YOUR OBJECTIVE>
Lay out every line of the entries below as a JSON list of strings, one string per line, with blank lines omitted.

Entries on target coordinates:
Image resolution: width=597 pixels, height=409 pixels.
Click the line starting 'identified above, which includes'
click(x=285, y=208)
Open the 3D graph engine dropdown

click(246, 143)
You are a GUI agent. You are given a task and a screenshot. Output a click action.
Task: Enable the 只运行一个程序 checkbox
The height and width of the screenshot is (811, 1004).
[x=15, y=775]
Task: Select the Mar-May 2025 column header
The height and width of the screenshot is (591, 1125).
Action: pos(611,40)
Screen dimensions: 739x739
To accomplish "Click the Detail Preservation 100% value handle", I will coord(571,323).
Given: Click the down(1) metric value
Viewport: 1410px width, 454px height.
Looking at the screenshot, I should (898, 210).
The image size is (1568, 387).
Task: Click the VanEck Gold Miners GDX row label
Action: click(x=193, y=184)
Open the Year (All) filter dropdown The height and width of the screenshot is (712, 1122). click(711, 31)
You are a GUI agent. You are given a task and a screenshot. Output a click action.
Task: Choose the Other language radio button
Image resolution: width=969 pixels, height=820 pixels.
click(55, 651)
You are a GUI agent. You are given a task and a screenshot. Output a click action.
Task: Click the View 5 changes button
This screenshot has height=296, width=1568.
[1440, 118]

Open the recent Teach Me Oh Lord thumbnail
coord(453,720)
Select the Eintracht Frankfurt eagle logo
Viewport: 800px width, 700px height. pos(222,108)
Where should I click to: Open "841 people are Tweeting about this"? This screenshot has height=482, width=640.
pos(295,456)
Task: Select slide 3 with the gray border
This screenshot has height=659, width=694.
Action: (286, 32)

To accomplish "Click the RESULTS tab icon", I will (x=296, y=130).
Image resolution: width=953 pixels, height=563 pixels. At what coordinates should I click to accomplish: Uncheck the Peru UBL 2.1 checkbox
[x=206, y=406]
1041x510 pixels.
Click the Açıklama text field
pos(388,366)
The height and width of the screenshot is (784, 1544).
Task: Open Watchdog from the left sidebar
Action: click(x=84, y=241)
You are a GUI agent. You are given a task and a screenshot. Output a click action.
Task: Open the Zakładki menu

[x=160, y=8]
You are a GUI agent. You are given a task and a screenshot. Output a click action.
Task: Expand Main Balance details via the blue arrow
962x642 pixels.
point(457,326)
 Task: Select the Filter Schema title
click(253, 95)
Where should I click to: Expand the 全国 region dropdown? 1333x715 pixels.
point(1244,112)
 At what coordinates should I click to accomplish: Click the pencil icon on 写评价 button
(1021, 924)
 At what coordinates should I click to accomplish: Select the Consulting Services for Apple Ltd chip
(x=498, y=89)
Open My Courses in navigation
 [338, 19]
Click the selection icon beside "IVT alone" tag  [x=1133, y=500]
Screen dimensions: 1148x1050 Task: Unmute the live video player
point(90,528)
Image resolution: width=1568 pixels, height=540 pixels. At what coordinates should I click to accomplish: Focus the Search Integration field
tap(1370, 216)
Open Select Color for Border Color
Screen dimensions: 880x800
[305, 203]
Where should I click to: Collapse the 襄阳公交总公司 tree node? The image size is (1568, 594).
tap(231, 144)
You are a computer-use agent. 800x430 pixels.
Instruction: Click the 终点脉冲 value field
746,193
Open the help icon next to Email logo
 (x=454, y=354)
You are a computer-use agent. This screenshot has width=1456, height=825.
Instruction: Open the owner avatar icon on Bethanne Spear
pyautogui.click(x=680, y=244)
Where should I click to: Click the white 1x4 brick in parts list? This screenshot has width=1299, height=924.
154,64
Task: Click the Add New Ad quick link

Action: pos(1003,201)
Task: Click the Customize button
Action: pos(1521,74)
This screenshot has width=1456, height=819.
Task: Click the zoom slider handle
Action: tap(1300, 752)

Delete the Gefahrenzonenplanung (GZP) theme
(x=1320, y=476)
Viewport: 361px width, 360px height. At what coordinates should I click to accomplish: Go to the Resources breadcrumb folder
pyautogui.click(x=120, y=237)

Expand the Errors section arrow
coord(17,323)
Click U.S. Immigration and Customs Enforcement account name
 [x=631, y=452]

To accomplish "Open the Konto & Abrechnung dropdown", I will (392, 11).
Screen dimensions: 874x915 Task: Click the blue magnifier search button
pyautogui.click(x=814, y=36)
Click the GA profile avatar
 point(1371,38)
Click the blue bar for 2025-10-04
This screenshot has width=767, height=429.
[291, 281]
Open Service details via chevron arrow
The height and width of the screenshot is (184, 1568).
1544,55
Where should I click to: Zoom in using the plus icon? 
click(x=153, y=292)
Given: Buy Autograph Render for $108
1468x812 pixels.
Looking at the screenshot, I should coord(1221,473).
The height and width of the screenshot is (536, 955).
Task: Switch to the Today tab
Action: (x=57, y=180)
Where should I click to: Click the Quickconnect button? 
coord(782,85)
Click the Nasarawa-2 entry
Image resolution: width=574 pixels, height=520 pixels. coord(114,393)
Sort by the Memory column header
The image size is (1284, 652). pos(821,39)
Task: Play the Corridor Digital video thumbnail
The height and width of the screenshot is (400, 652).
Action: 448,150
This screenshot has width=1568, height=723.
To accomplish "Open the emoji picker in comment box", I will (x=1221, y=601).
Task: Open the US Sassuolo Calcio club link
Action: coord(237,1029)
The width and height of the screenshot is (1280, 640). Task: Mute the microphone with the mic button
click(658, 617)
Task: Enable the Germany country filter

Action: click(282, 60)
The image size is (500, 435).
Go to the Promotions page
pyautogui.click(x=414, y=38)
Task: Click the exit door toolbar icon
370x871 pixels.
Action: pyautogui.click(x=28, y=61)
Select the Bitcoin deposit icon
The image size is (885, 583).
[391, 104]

REPLY TO THE TASK>
[
  "Image resolution: width=597 pixels, height=409 pixels.",
  "Click the line starting 'identified above, which includes'",
  "click(x=285, y=208)",
  "Open the 3D graph engine dropdown",
  "click(246, 143)",
  "You are a GUI agent. You are given a task and a screenshot. Output a click action.",
  "Task: Enable the 只运行一个程序 checkbox",
  "The height and width of the screenshot is (811, 1004).",
  "[x=15, y=775]",
  "Task: Select the Mar-May 2025 column header",
  "The height and width of the screenshot is (591, 1125).",
  "Action: pos(611,40)",
  "Screen dimensions: 739x739",
  "To accomplish \"Click the Detail Preservation 100% value handle\", I will coord(571,323).",
  "Given: Click the down(1) metric value",
  "Viewport: 1410px width, 454px height.",
  "Looking at the screenshot, I should (898, 210).",
  "The image size is (1568, 387).",
  "Task: Click the VanEck Gold Miners GDX row label",
  "Action: click(x=193, y=184)",
  "Open the Year (All) filter dropdown The height and width of the screenshot is (712, 1122). click(711, 31)",
  "You are a GUI agent. You are given a task and a screenshot. Output a click action.",
  "Task: Choose the Other language radio button",
  "Image resolution: width=969 pixels, height=820 pixels.",
  "click(55, 651)",
  "You are a GUI agent. You are given a task and a screenshot. Output a click action.",
  "Task: Click the View 5 changes button",
  "This screenshot has height=296, width=1568.",
  "[1440, 118]",
  "Open the recent Teach Me Oh Lord thumbnail",
  "coord(453,720)",
  "Select the Eintracht Frankfurt eagle logo",
  "Viewport: 800px width, 700px height. pos(222,108)",
  "Where should I click to: Open \"841 people are Tweeting about this\"? This screenshot has height=482, width=640.",
  "pos(295,456)",
  "Task: Select slide 3 with the gray border",
  "This screenshot has height=659, width=694.",
  "Action: (286, 32)",
  "To accomplish \"Click the RESULTS tab icon\", I will (x=296, y=130).",
  "Image resolution: width=953 pixels, height=563 pixels. At what coordinates should I click to accomplish: Uncheck the Peru UBL 2.1 checkbox",
  "[x=206, y=406]",
  "1041x510 pixels.",
  "Click the Açıklama text field",
  "pos(388,366)",
  "The height and width of the screenshot is (784, 1544).",
  "Task: Open Watchdog from the left sidebar",
  "Action: click(x=84, y=241)",
  "You are a GUI agent. You are given a task and a screenshot. Output a click action.",
  "Task: Open the Zakładki menu",
  "[x=160, y=8]",
  "You are a GUI agent. You are given a task and a screenshot. Output a click action.",
  "Task: Expand Main Balance details via the blue arrow",
  "962x642 pixels.",
  "point(457,326)",
  " Task: Select the Filter Schema title",
  "click(253, 95)",
  "Where should I click to: Expand the 全国 region dropdown? 1333x715 pixels.",
  "point(1244,112)",
  " At what coordinates should I click to accomplish: Click the pencil icon on 写评价 button",
  "(1021, 924)",
  " At what coordinates should I click to accomplish: Select the Consulting Services for Apple Ltd chip",
  "(x=498, y=89)",
  "Open My Courses in navigation",
  " [338, 19]",
  "Click the selection icon beside \"IVT alone\" tag  [x=1133, y=500]",
  "Screen dimensions: 1148x1050 Task: Unmute the live video player",
  "point(90,528)",
  "Image resolution: width=1568 pixels, height=540 pixels. At what coordinates should I click to accomplish: Focus the Search Integration field",
  "tap(1370, 216)",
  "Open Select Color for Border Color",
  "Screen dimensions: 880x800",
  "[305, 203]",
  "Where should I click to: Collapse the 襄阳公交总公司 tree node? The image size is (1568, 594).",
  "tap(231, 144)",
  "You are a computer-use agent. 800x430 pixels.",
  "Instruction: Click the 终点脉冲 value field",
  "746,193",
  "Open the help icon next to Email logo",
  " (x=454, y=354)",
  "You are a computer-use agent. This screenshot has width=1456, height=825.",
  "Instruction: Open the owner avatar icon on Bethanne Spear",
  "pyautogui.click(x=680, y=244)",
  "Where should I click to: Click the white 1x4 brick in parts list? This screenshot has width=1299, height=924.",
  "154,64",
  "Task: Click the Add New Ad quick link",
  "Action: pos(1003,201)",
  "Task: Click the Customize button",
  "Action: pos(1521,74)",
  "This screenshot has width=1456, height=819.",
  "Task: Click the zoom slider handle",
  "Action: tap(1300, 752)",
  "Delete the Gefahrenzonenplanung (GZP) theme",
  "(x=1320, y=476)",
  "Viewport: 361px width, 360px height. At what coordinates should I click to accomplish: Go to the Resources breadcrumb folder",
  "pyautogui.click(x=120, y=237)",
  "Expand the Errors section arrow",
  "coord(17,323)",
  "Click U.S. Immigration and Customs Enforcement account name",
  " [x=631, y=452]",
  "To accomplish \"Open the Konto & Abrechnung dropdown\", I will (392, 11).",
  "Screen dimensions: 874x915 Task: Click the blue magnifier search button",
  "pyautogui.click(x=814, y=36)",
  "Click the GA profile avatar",
  " point(1371,38)",
  "Click the blue bar for 2025-10-04",
  "This screenshot has width=767, height=429.",
  "[291, 281]",
  "Open Service details via chevron arrow",
  "The height and width of the screenshot is (184, 1568).",
  "1544,55",
  "Where should I click to: Zoom in using the plus icon? ",
  "click(x=153, y=292)",
  "Given: Buy Autograph Render for $108",
  "1468x812 pixels.",
  "Looking at the screenshot, I should coord(1221,473).",
  "The height and width of the screenshot is (536, 955).",
  "Task: Switch to the Today tab",
  "Action: (x=57, y=180)",
  "Where should I click to: Click the Quickconnect button? ",
  "coord(782,85)",
  "Click the Nasarawa-2 entry",
  "Image resolution: width=574 pixels, height=520 pixels. coord(114,393)",
  "Sort by the Memory column header",
  "The image size is (1284, 652). pos(821,39)",
  "Task: Play the Corridor Digital video thumbnail",
  "The height and width of the screenshot is (400, 652).",
  "Action: 448,150",
  "This screenshot has width=1568, height=723.",
  "To accomplish \"Open the emoji picker in comment box\", I will (x=1221, y=601).",
  "Task: Open the US Sassuolo Calcio club link",
  "Action: coord(237,1029)",
  "The width and height of the screenshot is (1280, 640). Task: Mute the microphone with the mic button",
  "click(658, 617)",
  "Task: Enable the Germany country filter",
  "Action: click(282, 60)",
  "The image size is (500, 435).",
  "Go to the Promotions page",
  "pyautogui.click(x=414, y=38)",
  "Task: Click the exit door toolbar icon",
  "370x871 pixels.",
  "Action: pyautogui.click(x=28, y=61)",
  "Select the Bitcoin deposit icon",
  "The image size is (885, 583).",
  "[391, 104]"
]